My view is {that a} policyholder who makes a declare late ought to be capable of gather if the late discover has not prejudiced the insurance coverage firm.  My weblog submit supplied an instance, which I imagine occurs on a regular basis as a result of we’ve got represented quite a few policyholders in an identical state of affairs. Nonetheless, the late discover rule within the fashionable claims period can result in a possible draw back that promotes gamesmanship.

The gamesmanship is far simpler to perform in states which have a protracted statute of limitations and disallow a shortened statute of limitations. Florida is a wonderful instance of such a state. The end result has led to statutory reforms disastrous for policyholders in response to perceived and precise situations of claims gamesmanship methods.

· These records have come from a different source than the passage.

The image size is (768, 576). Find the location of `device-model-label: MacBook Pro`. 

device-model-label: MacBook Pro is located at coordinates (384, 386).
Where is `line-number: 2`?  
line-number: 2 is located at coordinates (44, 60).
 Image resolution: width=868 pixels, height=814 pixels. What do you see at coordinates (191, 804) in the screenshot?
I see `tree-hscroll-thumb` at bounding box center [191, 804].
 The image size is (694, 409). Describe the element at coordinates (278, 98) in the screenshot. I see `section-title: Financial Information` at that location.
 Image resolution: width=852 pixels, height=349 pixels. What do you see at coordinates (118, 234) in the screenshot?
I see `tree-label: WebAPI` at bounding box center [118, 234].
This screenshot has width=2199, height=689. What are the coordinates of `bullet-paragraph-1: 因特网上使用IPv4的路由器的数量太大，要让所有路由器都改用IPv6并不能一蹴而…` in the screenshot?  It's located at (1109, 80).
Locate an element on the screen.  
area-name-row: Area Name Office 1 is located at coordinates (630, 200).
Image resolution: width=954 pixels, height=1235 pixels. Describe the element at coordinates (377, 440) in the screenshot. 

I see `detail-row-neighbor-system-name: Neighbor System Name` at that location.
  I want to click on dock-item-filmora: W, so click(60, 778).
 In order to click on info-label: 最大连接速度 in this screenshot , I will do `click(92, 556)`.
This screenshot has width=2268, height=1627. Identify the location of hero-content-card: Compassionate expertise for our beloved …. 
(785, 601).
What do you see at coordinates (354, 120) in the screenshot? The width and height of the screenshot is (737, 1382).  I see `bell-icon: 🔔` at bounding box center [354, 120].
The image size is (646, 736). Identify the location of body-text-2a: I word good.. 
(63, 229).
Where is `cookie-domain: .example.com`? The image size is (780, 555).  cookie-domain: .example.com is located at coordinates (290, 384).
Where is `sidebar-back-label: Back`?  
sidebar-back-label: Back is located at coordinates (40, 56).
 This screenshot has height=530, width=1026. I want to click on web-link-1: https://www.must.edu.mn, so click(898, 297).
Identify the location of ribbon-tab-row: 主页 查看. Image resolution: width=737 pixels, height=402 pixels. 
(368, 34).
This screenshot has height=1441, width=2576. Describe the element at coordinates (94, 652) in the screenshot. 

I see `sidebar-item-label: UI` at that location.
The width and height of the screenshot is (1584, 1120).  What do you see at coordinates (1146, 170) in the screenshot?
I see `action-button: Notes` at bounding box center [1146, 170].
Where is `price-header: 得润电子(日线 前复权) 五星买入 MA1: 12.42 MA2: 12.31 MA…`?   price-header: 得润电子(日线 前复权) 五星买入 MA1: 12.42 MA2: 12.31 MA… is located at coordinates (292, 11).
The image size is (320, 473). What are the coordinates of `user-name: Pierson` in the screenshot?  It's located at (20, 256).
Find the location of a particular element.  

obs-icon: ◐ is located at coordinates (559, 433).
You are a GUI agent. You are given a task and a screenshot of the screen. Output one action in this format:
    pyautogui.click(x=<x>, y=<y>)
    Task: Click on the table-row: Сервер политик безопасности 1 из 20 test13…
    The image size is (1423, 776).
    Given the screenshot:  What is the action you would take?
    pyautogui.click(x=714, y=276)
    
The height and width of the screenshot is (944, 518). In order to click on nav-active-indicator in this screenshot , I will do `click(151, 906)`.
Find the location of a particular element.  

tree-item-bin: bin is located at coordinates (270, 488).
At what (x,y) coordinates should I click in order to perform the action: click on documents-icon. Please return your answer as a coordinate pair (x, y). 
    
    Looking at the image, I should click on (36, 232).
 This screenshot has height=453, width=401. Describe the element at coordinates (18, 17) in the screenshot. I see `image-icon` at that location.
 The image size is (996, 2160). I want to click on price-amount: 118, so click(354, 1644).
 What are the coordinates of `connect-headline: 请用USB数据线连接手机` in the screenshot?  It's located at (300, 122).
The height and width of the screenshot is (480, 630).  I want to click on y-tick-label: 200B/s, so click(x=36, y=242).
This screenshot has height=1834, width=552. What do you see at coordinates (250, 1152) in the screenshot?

In Florida, the insurance coverage business supplied quite a few examples of contractors offering incentives to policyholders to entice the investigation of a doable declare to roofs the place the storm occurred years earlier than. Gross sales groups of roofers had been skilled on tips on how to strategy policyholders to make such claims and promising one thing too good to be true—“You don’t have anything to lose, allow us to make the declare for you with an AOB, and let’s see if the insurer pays for the substitute of your roof.  We’ll even discover and rent attorneys to assist out without charge to you.”

This state of affairs with AOB attorneys, together with extraordinary gross sales techniques by some within the development restoration business and a five-year statute of limitations, killed the Florida insurance coverage market. Insurance coverage firm claims managers had been besieged with an historic rise within the frequency of late reported property claims. They made new claims processes, which had been rather more tough for all claimants. Good or unhealthy claims had been caught on this new state of affairs of claims processing. Claims funds had been rather more tough, and property insurance coverage litigation elevated. I might write a guide on the Florida instance of gamesmanship.

Until you reside below a rock within the property insurance coverage area, the Florida state of affairs is understood to many. It’s what Badger and the insurance coverage business worry. That was a part of why I wrote the submit in regards to the business overreacting to a rule of legislation that appears very equitable to many. Certainly, the unfairness rule is widespread in most states and has labored with little gamesmanship ever occurring.

I typically remind many within the insurance coverage business that they’ve this tendency to overreact to 1 case or occasion of fraud. They complain about an occasion of fraud as whether it is regular for everyone to be doing it, and make up statistics that aren’t supported. They appear to be in a jihad towards the folks buying the insurance coverage product as quickly as they’ve a loss. I said this in Badger Traps and How Contractors Can Keep away from Being Accused of Insurance coverage Fraud:

One of many exceptional elements of property insurance coverage declare dealing with is how typically some insurance coverage corporations get right into a ‘holy struggle’ about insurance coverage fraud. Each Steve Patrick and Steve Badger will inform anyone that’s listening that neither promotes fraud by the insurance coverage firm, the policyholder, the contractor or the general public adjuster. Certainly, every says fraud ought to be referred to as out regardless of who’s doing it. I’ve actually heard them say the identical factor about fraud in numerous speeches, in numerous elements of the nation.

The underside line is that the case permits Colorado policyholders who reported their property loss late a way to nonetheless gather if the insurer has not been prejudiced. Whereas there may be some elevated likelihood of some examples of “gamesmanship” that occurred in Florida, Colorado legislation is completely different than Florida. Colorado permits for a shortened statute of limitations and case legislation permitting insurers to particularly stop AOBs of their property insurance coverage insurance policies.

Thought For The Day 

Braveness is resistance to worry, mastery of worry, not absence of worry.

—Mark Twain


1 Gregory v. Safeco Ins. Co. of Am., 2024 CO 13, — P.3d —, 2024 WL 1040531 (Colo. Mar. 11. 2024).